▸ Records to use
══════
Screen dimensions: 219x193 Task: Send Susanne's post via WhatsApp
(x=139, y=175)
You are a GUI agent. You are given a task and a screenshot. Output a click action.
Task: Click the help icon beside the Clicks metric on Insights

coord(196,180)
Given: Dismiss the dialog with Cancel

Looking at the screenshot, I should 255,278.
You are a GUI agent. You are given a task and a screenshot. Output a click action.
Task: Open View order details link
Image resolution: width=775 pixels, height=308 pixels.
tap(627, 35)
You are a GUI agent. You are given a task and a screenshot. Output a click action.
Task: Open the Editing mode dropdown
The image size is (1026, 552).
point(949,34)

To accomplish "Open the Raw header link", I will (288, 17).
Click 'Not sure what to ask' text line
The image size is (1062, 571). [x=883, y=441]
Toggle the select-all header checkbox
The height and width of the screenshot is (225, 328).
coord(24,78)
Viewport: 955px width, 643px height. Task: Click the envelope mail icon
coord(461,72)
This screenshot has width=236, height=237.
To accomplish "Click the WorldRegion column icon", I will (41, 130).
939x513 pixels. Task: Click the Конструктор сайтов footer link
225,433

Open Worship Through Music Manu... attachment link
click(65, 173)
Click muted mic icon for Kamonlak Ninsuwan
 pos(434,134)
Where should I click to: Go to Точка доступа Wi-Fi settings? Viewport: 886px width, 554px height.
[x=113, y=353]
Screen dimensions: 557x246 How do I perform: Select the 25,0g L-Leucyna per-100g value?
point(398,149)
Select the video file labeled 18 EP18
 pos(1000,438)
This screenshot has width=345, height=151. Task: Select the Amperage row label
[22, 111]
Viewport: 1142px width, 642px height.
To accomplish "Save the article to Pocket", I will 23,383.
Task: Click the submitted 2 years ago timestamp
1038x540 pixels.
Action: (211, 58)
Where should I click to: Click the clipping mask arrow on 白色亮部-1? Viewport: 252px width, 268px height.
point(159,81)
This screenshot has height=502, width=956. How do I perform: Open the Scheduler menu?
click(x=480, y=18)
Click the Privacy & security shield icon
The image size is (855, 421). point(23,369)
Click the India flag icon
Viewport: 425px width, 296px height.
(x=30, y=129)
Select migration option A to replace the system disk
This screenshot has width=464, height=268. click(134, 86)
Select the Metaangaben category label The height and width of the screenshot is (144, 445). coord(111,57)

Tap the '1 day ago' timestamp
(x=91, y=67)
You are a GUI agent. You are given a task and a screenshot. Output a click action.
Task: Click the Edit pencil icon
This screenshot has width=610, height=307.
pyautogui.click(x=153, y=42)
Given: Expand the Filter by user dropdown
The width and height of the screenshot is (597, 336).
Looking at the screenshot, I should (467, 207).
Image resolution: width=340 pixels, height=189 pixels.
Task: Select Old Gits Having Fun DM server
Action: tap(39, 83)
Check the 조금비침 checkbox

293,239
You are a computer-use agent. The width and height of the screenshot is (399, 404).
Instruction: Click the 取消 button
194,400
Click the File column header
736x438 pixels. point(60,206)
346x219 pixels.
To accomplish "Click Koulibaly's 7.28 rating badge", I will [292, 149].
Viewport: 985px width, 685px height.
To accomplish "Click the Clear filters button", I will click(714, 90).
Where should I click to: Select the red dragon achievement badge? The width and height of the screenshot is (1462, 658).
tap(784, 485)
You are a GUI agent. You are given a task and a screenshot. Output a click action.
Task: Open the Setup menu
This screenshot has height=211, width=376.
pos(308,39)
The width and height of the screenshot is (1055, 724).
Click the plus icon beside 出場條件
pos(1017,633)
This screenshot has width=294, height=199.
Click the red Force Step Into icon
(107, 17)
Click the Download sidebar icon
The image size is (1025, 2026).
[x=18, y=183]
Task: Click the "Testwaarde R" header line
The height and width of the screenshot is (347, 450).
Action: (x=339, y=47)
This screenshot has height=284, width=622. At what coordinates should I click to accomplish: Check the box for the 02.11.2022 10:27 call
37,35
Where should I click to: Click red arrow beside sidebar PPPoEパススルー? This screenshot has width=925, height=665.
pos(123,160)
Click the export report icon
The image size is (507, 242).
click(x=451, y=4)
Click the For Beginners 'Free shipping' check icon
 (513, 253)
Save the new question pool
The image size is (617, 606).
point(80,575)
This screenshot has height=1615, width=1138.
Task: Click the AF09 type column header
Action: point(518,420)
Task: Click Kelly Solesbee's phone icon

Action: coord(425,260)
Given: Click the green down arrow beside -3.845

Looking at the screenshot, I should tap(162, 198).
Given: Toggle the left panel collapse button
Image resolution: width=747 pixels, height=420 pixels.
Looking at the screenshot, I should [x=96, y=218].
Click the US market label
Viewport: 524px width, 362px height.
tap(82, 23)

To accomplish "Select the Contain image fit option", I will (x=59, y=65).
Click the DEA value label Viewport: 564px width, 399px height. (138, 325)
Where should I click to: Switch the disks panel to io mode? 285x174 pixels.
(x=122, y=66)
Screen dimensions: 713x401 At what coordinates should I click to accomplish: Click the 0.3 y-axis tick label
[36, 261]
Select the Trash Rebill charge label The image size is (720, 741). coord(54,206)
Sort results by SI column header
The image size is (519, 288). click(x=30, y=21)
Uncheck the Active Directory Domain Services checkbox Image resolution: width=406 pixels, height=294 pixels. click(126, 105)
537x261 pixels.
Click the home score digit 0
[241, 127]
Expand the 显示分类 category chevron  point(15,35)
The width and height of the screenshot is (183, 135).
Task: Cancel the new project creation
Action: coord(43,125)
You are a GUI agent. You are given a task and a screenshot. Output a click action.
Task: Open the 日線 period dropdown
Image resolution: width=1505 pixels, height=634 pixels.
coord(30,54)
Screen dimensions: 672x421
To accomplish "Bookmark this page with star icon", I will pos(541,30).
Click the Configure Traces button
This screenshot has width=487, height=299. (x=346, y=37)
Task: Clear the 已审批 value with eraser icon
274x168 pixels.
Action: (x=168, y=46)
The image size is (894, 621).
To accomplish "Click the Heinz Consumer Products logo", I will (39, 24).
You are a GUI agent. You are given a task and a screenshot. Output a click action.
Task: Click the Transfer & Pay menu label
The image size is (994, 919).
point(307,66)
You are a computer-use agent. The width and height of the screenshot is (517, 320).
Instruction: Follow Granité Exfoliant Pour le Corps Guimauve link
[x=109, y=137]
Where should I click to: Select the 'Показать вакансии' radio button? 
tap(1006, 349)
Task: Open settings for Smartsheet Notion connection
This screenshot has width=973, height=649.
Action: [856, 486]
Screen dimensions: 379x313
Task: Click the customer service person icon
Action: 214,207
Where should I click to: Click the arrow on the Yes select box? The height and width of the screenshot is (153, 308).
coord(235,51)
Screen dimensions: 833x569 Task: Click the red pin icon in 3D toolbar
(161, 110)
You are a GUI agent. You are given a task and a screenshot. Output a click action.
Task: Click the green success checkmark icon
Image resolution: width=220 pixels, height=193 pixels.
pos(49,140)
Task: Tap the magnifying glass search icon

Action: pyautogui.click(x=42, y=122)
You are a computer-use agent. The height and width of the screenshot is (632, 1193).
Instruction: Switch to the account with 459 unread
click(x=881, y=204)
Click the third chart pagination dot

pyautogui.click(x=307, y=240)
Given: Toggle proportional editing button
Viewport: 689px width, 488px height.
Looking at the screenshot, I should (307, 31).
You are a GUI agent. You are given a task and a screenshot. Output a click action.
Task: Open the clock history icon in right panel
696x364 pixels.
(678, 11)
══════
State how many lines of the records hold the string "dropdown", and nothing else.

3